Not everything is explained, however, such as the hipong pinugot which might mean headless shrimps in the Sta. Rosa recipe of Pancit Grade One. That pancit name made me laugh the first time I heard it, but it’s just a way of telling people that it’s a simple noodle dish that’s easy to prepare.
The launch was a reunion of those who participated in the project. Many of them became friends when I did my own research on regional cooking. And then some of the food prepared brought me back to those kitchens and the cooks who educated me about ingredients, the local tastes, unique names for the dishes and their way of cooking.
Smiles and yellow rice
The first person I saw that day was Claude Tayag of Pampanga who showed me the smiley face his staff made on the bringhe (yellow rice) he brought, eyes made of hard-boiled egg slices and strips of red bell pepper for lips. He and his sisters, Meng McTavish and Doren, contributed patang mole (pig’s knuckles in tomato sauce), begucan babi (pork in shrimp paste) and Claude’s Dream (buko pandan), respectively.

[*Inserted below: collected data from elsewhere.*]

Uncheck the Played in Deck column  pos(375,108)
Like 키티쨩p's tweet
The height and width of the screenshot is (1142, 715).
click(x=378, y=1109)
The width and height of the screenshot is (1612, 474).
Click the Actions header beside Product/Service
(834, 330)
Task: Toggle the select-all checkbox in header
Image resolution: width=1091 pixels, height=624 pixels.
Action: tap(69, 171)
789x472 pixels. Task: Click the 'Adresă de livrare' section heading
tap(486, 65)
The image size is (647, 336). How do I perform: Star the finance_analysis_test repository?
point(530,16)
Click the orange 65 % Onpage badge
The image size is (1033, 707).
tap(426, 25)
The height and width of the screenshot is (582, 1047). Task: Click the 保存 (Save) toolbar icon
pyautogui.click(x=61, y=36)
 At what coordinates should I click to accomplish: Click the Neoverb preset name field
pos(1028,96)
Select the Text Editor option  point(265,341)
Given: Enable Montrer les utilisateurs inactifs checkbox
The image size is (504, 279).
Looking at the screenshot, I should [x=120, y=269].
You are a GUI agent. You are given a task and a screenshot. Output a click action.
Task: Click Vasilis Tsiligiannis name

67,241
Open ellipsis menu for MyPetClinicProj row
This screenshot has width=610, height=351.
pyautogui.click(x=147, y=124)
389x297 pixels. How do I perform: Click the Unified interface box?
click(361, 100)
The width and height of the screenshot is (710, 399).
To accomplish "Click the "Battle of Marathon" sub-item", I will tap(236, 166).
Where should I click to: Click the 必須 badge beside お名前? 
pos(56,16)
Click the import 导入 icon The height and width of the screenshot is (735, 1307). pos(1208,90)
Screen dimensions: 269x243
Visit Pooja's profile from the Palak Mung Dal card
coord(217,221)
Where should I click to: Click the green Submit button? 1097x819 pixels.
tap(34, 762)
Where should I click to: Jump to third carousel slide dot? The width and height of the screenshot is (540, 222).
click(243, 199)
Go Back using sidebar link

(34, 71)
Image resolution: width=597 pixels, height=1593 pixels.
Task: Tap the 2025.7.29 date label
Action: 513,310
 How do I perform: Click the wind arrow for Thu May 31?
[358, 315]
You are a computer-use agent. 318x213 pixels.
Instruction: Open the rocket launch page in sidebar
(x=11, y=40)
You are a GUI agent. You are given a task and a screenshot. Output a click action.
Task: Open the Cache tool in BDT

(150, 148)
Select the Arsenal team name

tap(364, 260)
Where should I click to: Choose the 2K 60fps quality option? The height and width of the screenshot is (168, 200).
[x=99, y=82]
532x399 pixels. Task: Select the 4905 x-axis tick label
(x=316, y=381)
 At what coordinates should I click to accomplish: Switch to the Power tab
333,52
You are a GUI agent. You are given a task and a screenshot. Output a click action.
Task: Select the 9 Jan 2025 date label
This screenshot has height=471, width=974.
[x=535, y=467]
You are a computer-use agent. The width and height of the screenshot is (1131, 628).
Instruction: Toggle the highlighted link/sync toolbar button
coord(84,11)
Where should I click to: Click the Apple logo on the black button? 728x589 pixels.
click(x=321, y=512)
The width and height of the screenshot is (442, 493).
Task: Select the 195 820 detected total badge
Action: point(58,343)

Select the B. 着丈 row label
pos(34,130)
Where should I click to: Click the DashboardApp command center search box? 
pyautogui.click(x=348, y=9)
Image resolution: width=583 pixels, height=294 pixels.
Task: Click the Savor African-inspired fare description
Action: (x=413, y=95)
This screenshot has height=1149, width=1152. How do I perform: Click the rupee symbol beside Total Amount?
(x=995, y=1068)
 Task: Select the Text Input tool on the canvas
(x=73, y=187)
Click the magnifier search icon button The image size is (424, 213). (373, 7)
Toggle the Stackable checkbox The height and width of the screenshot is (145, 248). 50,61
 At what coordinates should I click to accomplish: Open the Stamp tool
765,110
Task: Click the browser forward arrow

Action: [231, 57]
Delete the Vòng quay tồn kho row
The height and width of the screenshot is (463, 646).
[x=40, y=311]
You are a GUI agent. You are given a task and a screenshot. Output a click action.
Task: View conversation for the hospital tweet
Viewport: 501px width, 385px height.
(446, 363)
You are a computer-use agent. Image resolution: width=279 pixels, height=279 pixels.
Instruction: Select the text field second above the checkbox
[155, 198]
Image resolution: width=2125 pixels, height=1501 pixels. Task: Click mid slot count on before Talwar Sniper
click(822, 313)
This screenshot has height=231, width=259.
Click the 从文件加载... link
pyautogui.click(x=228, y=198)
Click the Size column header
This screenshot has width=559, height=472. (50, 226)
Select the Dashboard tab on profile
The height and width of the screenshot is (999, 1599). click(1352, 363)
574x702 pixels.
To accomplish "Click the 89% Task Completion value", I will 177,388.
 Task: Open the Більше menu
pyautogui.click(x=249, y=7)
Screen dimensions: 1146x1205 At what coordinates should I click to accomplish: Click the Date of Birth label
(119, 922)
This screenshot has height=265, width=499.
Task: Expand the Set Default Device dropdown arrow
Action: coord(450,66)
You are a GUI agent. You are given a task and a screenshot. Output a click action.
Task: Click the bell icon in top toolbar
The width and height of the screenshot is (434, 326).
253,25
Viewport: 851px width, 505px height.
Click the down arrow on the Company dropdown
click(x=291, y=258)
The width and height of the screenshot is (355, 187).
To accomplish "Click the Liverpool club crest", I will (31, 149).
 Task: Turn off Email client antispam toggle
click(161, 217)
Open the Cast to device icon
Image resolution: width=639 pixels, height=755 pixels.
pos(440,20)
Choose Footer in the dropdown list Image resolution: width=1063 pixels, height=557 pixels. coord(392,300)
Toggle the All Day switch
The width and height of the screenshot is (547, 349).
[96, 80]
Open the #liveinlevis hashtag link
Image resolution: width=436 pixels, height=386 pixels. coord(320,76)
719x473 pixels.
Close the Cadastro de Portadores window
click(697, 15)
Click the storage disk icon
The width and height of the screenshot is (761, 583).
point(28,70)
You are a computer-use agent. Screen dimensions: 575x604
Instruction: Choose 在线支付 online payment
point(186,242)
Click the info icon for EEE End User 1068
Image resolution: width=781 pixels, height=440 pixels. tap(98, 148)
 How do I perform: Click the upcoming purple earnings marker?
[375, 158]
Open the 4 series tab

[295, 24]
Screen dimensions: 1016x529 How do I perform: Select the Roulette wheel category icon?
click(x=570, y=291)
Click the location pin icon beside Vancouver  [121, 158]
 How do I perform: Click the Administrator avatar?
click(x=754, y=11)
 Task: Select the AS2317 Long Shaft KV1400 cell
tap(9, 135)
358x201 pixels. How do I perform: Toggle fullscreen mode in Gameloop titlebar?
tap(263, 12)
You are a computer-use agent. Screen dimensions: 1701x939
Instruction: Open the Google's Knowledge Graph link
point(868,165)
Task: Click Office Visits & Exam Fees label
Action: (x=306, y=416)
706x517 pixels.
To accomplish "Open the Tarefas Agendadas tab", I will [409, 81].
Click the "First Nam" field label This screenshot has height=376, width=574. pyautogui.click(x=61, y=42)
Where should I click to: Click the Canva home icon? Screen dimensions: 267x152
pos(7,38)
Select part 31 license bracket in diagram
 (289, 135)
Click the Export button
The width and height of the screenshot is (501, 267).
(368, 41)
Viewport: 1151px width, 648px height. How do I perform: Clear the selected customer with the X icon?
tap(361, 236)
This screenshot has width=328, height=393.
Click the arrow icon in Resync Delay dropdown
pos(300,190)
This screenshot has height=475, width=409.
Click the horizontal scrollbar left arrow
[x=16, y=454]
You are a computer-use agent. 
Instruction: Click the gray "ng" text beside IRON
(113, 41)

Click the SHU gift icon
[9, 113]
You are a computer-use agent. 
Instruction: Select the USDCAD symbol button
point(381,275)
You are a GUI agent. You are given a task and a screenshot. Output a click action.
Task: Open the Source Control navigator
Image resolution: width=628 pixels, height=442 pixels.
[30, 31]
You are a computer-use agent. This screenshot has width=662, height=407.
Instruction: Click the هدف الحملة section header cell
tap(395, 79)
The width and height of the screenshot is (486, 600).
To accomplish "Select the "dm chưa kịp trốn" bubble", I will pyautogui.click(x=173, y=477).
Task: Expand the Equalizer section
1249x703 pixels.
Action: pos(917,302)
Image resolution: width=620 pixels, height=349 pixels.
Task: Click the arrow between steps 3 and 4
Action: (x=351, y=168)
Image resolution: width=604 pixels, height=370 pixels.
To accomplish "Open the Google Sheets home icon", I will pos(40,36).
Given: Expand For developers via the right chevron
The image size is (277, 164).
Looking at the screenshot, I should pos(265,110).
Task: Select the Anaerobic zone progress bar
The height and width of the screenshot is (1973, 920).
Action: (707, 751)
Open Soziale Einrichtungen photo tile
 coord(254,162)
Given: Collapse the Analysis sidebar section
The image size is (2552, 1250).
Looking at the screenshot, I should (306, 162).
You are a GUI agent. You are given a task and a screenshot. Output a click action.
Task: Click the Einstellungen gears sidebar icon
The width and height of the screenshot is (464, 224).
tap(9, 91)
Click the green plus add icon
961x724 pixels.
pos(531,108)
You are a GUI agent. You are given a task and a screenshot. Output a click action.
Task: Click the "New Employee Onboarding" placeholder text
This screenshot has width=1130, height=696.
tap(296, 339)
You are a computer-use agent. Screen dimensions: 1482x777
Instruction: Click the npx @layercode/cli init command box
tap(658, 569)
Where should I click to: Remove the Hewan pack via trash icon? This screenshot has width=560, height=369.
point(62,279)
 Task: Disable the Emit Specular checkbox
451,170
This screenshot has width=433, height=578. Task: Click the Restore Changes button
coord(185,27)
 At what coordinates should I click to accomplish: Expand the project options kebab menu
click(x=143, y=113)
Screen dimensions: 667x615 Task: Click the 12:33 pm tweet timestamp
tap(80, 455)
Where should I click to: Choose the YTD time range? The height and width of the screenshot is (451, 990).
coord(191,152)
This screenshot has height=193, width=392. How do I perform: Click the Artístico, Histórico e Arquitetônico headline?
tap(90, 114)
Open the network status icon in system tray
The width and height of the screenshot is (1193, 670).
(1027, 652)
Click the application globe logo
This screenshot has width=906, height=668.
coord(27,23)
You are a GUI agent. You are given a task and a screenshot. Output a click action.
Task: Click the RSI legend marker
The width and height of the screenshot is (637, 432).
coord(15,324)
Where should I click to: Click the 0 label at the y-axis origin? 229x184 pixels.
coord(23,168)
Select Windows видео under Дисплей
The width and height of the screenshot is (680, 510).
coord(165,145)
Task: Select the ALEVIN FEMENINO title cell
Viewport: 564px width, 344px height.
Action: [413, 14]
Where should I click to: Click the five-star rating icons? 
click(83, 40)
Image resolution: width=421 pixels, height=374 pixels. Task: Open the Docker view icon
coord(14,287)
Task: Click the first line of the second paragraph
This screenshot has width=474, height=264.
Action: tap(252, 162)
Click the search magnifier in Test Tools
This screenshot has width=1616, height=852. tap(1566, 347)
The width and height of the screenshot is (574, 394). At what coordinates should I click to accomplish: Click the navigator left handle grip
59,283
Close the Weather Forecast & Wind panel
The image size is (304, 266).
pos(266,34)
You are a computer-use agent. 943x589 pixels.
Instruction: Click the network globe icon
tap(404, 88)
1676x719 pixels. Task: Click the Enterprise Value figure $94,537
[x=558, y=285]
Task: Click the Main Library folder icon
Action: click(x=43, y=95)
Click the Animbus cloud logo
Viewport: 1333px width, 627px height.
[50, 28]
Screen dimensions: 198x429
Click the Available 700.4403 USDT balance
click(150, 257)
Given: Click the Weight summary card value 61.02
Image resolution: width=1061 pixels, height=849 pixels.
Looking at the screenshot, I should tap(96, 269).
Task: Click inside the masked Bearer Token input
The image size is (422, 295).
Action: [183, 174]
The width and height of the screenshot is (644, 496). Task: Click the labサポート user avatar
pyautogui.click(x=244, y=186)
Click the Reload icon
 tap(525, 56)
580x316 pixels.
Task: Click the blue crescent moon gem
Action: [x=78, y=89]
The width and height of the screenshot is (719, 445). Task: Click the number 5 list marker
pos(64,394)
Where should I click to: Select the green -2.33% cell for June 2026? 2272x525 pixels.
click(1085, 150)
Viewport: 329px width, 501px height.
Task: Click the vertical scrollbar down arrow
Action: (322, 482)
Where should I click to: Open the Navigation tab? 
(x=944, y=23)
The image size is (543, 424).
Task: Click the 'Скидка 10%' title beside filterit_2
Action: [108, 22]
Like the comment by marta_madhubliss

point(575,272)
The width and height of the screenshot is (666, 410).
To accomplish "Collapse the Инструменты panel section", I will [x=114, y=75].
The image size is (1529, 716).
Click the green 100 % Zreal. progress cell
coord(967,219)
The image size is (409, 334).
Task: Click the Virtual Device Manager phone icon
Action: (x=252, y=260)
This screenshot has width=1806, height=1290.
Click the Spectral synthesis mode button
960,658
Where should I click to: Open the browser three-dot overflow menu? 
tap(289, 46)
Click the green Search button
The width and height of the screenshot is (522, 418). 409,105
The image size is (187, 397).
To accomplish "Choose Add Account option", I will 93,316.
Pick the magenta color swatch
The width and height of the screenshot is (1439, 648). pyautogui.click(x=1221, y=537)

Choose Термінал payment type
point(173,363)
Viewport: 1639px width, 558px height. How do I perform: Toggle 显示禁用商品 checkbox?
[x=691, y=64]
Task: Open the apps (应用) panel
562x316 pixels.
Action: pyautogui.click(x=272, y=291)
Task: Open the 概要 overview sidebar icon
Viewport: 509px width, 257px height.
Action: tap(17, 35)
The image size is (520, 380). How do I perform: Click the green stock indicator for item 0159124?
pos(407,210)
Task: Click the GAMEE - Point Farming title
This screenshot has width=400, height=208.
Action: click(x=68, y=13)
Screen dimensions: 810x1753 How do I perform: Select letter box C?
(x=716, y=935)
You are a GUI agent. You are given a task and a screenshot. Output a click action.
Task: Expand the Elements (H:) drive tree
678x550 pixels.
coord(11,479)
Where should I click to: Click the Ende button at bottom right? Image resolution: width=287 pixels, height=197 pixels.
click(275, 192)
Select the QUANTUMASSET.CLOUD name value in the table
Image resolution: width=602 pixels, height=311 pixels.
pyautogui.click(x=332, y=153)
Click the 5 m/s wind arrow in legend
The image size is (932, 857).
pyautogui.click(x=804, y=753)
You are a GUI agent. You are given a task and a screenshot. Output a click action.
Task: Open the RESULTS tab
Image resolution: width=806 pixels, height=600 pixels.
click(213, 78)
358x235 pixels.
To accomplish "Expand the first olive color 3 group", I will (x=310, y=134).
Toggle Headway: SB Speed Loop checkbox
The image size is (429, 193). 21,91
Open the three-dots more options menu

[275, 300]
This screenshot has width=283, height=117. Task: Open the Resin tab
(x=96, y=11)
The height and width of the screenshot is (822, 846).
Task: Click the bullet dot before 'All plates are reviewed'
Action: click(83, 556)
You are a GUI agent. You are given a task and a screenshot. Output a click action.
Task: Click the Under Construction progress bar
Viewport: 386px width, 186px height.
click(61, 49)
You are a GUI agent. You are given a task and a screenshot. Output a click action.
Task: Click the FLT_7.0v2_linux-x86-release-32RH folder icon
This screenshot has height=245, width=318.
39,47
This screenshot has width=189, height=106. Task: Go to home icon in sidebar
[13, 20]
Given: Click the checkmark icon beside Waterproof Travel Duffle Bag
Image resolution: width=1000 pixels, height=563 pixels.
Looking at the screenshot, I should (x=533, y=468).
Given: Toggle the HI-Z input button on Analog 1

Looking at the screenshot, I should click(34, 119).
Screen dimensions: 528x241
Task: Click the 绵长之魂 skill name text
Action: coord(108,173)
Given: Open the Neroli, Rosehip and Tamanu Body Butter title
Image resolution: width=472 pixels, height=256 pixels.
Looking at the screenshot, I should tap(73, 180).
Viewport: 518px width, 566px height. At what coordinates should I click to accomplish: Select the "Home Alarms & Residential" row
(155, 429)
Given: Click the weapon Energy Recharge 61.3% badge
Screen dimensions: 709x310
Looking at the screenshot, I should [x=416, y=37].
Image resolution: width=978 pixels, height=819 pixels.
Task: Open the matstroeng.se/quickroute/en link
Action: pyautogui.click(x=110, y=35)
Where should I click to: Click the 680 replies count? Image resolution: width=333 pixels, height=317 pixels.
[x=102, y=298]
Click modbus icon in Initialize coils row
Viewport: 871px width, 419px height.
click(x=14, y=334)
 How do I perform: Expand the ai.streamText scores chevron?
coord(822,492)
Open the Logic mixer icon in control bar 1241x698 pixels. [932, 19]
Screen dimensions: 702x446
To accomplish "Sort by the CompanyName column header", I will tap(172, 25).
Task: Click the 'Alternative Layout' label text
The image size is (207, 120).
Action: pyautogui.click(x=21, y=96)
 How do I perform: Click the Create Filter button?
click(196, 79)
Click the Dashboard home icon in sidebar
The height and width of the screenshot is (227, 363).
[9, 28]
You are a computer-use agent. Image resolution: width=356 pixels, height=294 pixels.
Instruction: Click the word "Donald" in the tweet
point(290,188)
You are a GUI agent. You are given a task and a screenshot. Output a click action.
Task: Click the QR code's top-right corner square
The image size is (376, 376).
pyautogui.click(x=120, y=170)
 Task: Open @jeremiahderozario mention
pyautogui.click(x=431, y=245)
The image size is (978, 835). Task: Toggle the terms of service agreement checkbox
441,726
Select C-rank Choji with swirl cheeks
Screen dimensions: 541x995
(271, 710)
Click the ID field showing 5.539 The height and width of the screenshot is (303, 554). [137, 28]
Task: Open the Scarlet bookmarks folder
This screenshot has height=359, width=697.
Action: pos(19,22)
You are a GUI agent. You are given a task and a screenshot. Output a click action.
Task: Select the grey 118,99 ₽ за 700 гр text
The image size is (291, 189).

Bulacan was well-represented at the launch. Dez Bautista brought the pavo embuchado (roast turkey) all dressed up with feathers. The family of the late Mila Enriquez (son Bong and grandniece Rheeza) brought hamon Bulakenya (Bulacan ham) and gurgurya (cookie). Luz Ocampo showed her food art of carved fruits and cut pastillas wrappers.
Other friends like Eileen San Juan planed in from Cagayan de Oro and brought the family dessert of manteca-o, a cake with cinnamon as its main flavoring. Jomi Gaston of Bacolod arrived from Bangkok, where he works, and contributed cocido for the book. Dindo Montenegro of Taal brought adobo sa dilaw (chicken and pork braised with turmeric) while Antonio Pastor of Batangas shared his family’s adobo recipe. From San Pablo, Ado Escudero shared his pancit buko (noodles made of young coconut strips) while Patis Tesoro gave her pako (fern) salad.
From nearby Quezon, pottery artist Ugu Bigyan brought his kulawo (banana heart salad in toasted coconut cream). And how good to see once more the Gordon sisters of Olongapo City, Barbara de los Reyes and Cecille Mullen, who brought fish en croute, or fish wrapped in pastry dough.
That may not be Filipino but then the book includes many recipes that aren’t, such as Maridel Padilla Uygongco’s potato praline cake (Iloilo), the tempura of Mariano Ponce (Bulacan) who was one of the founders of the Propaganda Movement, and Gerry Austria of Matutina who shared his restaurant’s best-selling buttered-crab recipe (Pangasinan).